» **TASK**: From the first line of the entries below, reproduce everything exactly through the line with "Task: Expand the Nhóm kinh doanh group", and nothing more.

» **PROVIDED DATA**:
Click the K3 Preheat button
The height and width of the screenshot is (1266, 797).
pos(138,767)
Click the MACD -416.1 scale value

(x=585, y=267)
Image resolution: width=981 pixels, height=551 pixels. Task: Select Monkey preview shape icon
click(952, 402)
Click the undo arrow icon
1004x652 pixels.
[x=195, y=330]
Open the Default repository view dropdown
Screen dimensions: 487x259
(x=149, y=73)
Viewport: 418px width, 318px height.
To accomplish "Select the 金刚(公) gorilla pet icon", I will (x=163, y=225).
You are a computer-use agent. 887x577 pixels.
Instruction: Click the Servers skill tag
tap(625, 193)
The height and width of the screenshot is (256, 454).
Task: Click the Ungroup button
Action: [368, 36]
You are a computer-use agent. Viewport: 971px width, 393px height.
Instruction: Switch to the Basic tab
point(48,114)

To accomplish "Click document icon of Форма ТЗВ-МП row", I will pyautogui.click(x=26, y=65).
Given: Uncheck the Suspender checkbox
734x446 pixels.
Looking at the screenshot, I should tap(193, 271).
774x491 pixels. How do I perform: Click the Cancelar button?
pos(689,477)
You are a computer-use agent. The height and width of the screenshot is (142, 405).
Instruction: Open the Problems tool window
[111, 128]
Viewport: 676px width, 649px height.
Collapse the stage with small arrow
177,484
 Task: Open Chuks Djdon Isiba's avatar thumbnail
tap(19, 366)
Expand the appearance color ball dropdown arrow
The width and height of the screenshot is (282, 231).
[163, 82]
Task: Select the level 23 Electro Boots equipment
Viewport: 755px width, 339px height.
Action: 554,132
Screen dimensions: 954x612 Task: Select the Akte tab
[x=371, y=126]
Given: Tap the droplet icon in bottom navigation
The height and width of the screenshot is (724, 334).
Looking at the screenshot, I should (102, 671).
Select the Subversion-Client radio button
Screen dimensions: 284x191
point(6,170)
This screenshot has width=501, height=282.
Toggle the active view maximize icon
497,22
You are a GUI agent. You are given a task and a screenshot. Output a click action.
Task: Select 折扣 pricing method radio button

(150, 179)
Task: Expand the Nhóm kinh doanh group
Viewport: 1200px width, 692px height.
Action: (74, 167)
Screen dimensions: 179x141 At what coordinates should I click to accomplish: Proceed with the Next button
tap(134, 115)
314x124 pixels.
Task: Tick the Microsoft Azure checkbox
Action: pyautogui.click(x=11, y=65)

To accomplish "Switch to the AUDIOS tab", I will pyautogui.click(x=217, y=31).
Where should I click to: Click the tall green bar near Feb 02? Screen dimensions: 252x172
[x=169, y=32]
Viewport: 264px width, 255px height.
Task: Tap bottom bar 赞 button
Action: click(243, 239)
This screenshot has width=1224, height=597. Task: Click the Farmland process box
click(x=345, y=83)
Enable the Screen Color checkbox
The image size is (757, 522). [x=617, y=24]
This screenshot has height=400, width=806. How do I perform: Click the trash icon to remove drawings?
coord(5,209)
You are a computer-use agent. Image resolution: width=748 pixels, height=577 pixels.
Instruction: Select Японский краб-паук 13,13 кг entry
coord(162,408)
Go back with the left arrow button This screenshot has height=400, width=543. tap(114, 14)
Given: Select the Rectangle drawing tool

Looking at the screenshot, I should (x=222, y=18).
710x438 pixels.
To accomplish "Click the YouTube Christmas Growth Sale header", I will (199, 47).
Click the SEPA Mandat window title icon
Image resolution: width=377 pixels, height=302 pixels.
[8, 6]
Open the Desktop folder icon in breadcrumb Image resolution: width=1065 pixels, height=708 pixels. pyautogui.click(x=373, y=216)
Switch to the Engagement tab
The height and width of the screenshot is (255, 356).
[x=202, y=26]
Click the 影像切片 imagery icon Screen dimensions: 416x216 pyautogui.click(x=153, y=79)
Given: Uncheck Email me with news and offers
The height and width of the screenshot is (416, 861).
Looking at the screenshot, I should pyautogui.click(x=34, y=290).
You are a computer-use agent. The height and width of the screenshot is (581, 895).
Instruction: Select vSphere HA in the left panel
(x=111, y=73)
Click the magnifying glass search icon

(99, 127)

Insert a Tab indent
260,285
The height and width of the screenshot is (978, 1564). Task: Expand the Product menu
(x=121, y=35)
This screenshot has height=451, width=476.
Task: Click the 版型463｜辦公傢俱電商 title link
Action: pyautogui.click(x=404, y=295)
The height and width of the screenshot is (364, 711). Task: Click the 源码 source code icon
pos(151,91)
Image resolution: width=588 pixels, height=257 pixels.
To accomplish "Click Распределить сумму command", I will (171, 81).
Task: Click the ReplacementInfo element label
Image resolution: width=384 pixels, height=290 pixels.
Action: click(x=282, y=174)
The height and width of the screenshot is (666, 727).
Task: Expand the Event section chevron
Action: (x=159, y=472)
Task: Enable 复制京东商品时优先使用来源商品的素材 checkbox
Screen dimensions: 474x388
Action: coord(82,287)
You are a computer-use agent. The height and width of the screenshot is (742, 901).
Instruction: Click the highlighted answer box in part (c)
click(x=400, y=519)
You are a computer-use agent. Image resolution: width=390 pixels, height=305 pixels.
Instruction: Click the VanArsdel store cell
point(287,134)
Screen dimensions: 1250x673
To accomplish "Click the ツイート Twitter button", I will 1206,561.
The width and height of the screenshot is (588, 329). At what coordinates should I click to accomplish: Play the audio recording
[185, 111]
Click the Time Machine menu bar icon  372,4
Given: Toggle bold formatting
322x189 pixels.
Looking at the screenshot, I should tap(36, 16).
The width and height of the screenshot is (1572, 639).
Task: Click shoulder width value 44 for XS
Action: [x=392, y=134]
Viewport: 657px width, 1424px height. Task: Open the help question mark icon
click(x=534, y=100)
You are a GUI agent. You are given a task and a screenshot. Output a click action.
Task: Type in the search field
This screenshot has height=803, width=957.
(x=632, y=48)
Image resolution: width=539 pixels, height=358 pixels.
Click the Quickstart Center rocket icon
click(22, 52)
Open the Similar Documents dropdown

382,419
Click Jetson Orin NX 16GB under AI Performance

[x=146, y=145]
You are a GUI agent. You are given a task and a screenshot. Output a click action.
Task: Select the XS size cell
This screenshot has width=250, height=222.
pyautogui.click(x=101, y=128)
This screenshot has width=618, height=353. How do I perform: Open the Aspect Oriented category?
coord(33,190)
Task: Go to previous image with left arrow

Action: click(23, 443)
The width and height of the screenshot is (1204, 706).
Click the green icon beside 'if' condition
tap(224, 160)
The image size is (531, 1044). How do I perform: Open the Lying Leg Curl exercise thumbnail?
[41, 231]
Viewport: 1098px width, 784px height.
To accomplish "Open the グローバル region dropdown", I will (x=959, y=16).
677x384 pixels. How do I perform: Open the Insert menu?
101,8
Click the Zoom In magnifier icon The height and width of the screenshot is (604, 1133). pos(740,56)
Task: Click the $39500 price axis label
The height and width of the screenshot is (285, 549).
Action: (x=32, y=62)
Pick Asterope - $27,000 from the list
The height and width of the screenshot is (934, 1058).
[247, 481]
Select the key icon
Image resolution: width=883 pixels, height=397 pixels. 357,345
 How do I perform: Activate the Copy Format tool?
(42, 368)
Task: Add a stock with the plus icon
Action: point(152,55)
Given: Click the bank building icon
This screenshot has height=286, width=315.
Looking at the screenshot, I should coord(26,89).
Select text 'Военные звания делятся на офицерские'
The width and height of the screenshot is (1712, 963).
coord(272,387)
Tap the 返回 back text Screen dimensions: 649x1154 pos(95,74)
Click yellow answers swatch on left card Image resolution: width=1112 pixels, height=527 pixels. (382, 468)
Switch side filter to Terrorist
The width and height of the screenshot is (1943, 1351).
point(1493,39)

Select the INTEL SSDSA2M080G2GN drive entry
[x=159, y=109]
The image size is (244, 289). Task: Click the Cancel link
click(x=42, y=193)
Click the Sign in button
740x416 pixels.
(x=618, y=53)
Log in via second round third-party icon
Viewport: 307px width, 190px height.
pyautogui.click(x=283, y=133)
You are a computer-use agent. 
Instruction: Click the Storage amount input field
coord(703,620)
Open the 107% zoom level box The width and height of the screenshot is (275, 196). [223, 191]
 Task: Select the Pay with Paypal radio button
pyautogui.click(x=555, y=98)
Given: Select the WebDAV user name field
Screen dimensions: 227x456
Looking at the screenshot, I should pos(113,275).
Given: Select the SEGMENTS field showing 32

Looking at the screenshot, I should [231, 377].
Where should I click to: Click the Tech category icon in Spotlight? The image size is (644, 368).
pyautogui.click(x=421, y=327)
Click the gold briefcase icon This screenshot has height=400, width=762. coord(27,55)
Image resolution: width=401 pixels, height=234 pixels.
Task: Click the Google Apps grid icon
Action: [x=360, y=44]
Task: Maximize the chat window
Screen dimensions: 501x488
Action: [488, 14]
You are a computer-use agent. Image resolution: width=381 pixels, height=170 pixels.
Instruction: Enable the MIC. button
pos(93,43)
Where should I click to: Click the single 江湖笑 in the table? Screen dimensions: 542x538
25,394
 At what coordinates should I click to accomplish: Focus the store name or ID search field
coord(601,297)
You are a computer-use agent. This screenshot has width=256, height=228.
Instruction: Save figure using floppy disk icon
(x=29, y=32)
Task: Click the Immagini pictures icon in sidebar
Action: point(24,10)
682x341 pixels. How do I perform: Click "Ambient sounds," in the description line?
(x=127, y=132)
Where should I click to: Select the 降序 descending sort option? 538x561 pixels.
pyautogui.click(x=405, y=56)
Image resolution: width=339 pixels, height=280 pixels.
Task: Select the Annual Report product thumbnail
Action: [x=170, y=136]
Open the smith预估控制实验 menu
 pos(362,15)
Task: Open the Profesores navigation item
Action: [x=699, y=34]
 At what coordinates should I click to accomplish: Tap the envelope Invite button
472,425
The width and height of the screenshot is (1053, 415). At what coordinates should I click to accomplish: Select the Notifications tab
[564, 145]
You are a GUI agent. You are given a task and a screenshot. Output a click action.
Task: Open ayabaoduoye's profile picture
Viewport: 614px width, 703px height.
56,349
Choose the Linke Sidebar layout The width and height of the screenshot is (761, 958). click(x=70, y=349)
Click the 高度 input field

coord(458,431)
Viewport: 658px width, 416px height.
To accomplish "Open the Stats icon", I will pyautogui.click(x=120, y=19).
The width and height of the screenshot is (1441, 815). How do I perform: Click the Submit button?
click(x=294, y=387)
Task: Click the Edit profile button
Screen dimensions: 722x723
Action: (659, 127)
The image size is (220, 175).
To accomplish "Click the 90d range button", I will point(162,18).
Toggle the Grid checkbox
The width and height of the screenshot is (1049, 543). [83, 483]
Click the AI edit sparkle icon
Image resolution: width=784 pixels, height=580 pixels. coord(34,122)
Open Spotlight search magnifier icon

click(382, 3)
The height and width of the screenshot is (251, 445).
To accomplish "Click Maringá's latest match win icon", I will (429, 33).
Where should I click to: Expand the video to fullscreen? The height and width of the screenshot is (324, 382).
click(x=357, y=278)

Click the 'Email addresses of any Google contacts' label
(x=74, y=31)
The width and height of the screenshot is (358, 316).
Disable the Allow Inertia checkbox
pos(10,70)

» **EXERCISE ANSWER**:
Click the K3 Preheat button
The height and width of the screenshot is (1266, 797).
pos(138,767)
Click the MACD -416.1 scale value

(x=585, y=267)
Image resolution: width=981 pixels, height=551 pixels. Task: Select Monkey preview shape icon
click(952, 402)
Click the undo arrow icon
1004x652 pixels.
[x=195, y=330]
Open the Default repository view dropdown
Screen dimensions: 487x259
(x=149, y=73)
Viewport: 418px width, 318px height.
To accomplish "Select the 金刚(公) gorilla pet icon", I will (x=163, y=225).
You are a computer-use agent. 887x577 pixels.
Instruction: Click the Servers skill tag
tap(625, 193)
The height and width of the screenshot is (256, 454).
Task: Click the Ungroup button
Action: [368, 36]
You are a computer-use agent. Viewport: 971px width, 393px height.
Instruction: Switch to the Basic tab
point(48,114)

To accomplish "Click document icon of Форма ТЗВ-МП row", I will pyautogui.click(x=26, y=65).
Given: Uncheck the Suspender checkbox
734x446 pixels.
Looking at the screenshot, I should tap(193, 271).
774x491 pixels. How do I perform: Click the Cancelar button?
pos(689,477)
You are a computer-use agent. The height and width of the screenshot is (142, 405).
Instruction: Open the Problems tool window
[111, 128]
Viewport: 676px width, 649px height.
Collapse the stage with small arrow
177,484
 Task: Open Chuks Djdon Isiba's avatar thumbnail
tap(19, 366)
Expand the appearance color ball dropdown arrow
The width and height of the screenshot is (282, 231).
[163, 82]
Task: Select the level 23 Electro Boots equipment
Viewport: 755px width, 339px height.
Action: 554,132
Screen dimensions: 954x612 Task: Select the Akte tab
[x=371, y=126]
Given: Tap the droplet icon in bottom navigation
The height and width of the screenshot is (724, 334).
Looking at the screenshot, I should (102, 671).
Select the Subversion-Client radio button
Screen dimensions: 284x191
point(6,170)
This screenshot has width=501, height=282.
Toggle the active view maximize icon
497,22
You are a GUI agent. You are given a task and a screenshot. Output a click action.
Task: Select 折扣 pricing method radio button

(150, 179)
Task: Expand the Nhóm kinh doanh group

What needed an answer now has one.